Le contrôle de la frontière turco-syrienne

Accusée -à raison- par les Occidentaux de fermer les yeux sur le flot d'aspirants jihadistes européens qui traversent sans difficultés la frontière turco-syrienne, la Turquie semble là aussi changer son fusil d'épaule. Selon le quotidien Hürriyet citant des responsables turcs, le gouvernement envisage aussi de déployer des dirigeables au-dessus des 900 km de sa frontière syrienne et de doubler celle-ci par un mur afin d'empêcher les mouvements des jihadistes. Là aussi, il s'agit d'un revirement stratégique majeur. Soupçonné d’avoir soutenu Daech pour affaiblir Bachar al-Assad, le pouvoir turc avait ces derniers temps augmenté ses effectifs à la frontière sans pour autant venir prêter main forte dans les zones kurdes, notamment à Kobané.

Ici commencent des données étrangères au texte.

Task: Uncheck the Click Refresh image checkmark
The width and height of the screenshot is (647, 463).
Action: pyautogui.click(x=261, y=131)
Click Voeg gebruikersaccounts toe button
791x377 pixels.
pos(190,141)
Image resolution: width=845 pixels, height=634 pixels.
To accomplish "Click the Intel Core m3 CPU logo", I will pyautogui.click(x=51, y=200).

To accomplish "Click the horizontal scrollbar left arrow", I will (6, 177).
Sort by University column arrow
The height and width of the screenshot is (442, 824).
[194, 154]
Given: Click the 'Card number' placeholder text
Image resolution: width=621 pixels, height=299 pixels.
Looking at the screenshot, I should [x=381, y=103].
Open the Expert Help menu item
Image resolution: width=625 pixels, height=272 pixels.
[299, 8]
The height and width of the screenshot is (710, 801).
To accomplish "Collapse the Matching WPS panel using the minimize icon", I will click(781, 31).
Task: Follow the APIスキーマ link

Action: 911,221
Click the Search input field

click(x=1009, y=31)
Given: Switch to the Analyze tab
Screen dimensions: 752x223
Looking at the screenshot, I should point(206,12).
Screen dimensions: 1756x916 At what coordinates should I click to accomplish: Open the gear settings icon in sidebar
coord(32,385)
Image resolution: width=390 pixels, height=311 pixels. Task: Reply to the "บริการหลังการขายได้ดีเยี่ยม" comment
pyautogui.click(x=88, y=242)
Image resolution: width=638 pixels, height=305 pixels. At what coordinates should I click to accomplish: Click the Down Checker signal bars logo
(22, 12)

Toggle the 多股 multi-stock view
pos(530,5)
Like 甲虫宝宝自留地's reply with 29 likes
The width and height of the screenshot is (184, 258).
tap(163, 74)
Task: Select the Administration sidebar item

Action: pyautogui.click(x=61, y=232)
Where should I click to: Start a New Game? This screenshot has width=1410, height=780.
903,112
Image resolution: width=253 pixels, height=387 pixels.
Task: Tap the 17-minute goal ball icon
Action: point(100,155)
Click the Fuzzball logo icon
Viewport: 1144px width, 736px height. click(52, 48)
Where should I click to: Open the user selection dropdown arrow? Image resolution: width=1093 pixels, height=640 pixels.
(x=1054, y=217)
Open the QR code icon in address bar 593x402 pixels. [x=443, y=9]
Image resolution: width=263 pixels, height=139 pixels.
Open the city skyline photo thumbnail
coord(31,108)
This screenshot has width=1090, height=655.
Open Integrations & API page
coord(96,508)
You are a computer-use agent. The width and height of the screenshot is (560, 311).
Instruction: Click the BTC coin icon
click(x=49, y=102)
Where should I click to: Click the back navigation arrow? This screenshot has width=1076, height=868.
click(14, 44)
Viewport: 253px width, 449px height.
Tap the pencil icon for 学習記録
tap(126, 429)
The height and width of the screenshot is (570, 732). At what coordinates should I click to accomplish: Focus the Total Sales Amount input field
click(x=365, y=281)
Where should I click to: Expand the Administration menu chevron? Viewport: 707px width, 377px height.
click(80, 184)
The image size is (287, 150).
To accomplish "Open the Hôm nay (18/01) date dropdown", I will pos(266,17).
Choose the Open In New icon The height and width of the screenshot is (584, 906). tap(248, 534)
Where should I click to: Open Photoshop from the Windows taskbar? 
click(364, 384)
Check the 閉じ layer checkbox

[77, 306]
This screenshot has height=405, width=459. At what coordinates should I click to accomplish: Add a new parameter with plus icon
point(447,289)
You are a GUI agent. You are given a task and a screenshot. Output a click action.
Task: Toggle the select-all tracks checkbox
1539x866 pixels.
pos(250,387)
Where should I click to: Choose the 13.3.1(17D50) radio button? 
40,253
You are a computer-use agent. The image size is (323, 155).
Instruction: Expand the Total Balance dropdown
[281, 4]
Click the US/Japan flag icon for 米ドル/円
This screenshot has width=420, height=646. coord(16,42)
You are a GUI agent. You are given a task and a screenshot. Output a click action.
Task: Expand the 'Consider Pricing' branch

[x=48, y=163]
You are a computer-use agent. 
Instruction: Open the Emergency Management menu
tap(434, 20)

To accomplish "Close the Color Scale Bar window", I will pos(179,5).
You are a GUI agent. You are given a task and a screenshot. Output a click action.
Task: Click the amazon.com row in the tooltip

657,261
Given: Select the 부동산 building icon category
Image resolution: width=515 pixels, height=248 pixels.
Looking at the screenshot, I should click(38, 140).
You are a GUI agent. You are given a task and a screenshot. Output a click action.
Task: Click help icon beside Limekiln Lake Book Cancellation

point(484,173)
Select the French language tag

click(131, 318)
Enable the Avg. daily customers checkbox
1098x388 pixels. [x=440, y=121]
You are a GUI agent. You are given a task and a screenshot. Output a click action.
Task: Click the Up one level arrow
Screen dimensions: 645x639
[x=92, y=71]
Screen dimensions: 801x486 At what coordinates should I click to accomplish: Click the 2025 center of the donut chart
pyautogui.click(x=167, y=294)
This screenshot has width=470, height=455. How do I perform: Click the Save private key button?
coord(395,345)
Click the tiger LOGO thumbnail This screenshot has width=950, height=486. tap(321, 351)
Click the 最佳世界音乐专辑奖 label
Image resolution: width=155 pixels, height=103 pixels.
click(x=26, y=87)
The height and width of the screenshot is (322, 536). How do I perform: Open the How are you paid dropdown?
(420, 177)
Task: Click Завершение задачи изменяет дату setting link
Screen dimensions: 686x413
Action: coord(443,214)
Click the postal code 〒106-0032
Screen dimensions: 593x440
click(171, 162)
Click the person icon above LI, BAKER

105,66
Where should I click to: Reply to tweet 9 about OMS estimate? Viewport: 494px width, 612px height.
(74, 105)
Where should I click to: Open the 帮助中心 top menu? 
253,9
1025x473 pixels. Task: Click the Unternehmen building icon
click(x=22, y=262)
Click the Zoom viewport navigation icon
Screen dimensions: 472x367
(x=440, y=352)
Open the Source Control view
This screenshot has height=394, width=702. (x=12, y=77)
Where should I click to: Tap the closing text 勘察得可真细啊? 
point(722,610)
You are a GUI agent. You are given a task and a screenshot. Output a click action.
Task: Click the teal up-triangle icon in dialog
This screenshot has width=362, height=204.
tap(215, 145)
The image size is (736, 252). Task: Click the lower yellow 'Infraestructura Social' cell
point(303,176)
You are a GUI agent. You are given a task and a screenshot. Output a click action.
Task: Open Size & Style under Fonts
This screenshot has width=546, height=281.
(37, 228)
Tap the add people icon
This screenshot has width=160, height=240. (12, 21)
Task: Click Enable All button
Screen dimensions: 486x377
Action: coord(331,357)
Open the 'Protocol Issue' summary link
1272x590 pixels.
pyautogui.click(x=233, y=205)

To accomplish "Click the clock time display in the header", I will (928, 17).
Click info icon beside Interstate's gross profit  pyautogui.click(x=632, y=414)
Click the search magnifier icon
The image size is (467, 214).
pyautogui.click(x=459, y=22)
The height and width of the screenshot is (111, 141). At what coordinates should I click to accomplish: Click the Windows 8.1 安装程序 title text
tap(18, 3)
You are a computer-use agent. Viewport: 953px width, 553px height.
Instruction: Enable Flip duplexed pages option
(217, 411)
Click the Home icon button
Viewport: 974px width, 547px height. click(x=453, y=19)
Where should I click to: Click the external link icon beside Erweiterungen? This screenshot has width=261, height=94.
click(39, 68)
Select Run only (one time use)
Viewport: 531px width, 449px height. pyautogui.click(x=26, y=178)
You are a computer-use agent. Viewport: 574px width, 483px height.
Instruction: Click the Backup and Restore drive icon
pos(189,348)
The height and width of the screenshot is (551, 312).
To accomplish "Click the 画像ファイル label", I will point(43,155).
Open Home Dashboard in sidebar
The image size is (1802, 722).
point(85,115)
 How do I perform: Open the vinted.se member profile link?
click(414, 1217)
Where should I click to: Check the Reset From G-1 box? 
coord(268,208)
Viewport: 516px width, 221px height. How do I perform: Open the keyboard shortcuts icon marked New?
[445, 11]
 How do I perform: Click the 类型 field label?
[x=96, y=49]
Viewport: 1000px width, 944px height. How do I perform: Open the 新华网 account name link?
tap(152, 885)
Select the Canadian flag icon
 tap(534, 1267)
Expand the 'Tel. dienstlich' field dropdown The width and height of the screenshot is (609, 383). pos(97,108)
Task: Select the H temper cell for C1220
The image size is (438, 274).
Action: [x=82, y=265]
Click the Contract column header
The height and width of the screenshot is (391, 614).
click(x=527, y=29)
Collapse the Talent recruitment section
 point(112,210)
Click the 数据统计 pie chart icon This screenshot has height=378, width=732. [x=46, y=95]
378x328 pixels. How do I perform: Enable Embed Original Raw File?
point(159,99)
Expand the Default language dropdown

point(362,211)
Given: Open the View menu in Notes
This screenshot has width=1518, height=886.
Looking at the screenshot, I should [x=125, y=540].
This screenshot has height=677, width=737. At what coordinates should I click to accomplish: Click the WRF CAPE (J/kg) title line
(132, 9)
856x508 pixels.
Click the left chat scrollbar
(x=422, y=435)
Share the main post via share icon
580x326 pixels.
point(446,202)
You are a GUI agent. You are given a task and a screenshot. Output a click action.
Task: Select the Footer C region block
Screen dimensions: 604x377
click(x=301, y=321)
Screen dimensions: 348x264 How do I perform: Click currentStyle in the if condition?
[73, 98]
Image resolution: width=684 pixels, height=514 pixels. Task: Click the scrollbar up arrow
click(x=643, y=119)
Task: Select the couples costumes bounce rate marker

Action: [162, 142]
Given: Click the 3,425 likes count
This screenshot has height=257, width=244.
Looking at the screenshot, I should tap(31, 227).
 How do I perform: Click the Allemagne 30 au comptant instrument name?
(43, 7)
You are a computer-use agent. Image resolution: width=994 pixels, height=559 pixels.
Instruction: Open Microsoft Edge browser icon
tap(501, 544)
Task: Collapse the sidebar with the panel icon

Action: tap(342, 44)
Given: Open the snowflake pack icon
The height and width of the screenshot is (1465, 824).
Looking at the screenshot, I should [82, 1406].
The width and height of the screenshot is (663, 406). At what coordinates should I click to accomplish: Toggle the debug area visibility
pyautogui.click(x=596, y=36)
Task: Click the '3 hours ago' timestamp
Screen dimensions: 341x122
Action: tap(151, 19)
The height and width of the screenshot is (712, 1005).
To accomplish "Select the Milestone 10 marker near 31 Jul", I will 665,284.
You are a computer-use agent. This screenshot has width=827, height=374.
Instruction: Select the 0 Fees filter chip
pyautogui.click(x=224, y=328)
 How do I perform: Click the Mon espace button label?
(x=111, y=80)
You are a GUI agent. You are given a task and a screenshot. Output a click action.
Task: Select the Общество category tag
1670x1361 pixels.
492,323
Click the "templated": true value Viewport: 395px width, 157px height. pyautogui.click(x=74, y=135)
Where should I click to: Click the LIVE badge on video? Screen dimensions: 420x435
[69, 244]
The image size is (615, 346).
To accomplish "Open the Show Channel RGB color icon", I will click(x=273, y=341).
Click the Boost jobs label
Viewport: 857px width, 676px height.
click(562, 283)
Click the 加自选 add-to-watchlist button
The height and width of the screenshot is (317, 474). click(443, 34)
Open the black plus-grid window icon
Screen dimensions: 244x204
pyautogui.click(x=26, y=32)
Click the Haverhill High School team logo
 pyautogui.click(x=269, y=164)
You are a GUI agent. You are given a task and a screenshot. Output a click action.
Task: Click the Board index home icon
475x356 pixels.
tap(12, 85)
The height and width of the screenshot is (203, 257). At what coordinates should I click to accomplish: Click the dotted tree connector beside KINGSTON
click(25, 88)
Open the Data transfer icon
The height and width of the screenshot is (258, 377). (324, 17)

Là aussi, c'était la logique du "double jeu" qui l'emportait. La raison de son immobilisme à la frontière ? "Ankara se sent moins menacée par ce groupe jihadiste que par l'émergence d'une force autonome kurde en Syrie, qui pourrait éventuellement s'allier aux Kurdes de Turquie et d'Irak pour créer un grand Kurdistan", expliquait la chercheuse Jana Jabbour dans les colonnes du HuffPost. Or depuis l'attentat de Suruç, la Turquie a bien compris que cette position ambivalente ne la protégeait pas du péril jihadiste. Et si l'armée turque devient clairement interventionniste sur les zones frontalières, elle pourrait frapper là où Daech aurait le plus mal: à son portefeuille.

Sectionner le nerf de la guerre

Selon de récentes estimations, le trafic de pétrole de contrebande représente quelque 38% des recettes de Daech (plus d'un milliard de dollars). Soit la part la plus importante de son budget. L'or noir extrait des raffineries prises par l'Etat Islamique s'écoule via des réseaux clandestins bien en place notamment en Turquie.

De fait, une part importante de ce pétrole se retrouve dans le pays notamment en raison de son coût élevé et de la porosité de sa frontière avec la Syrie."Si de gros volumes sortent de Syrie, ils sont écoulés en Turquie", expliquait au HuffPost Pierre Terzian de Pétrostratégies. En contrôlant davantage ses frontières et en mettant fin à ce petit manège, Recep Tayyıp Erdoğan se retrouverait en capacité de sectionner le nerf de la guerre des jihadistes et donc, d'affaiblir considérablement l'organisation terroriste.

Si le gouvernement turc est vraiment décidé à poursuivre le revirement stratégique auquel nous assistons, il serait peut-être en mesure (avec l'aide des services de renseignements satellites occidentaux de surcroît) d'asphyxier géographiquement et économiquement Daech. Mais encore faut-il le vouloir. Car en se positionnant ainsi, Ankara prendrait le risque de passer pour un allié objectif des Kurdes. Reste donc à savoir si la Turquie est prête à sacrifier une part de sa sécurité pour des questions de politique intérieure ou si elle envisage de se jeter à fond dans la bataille.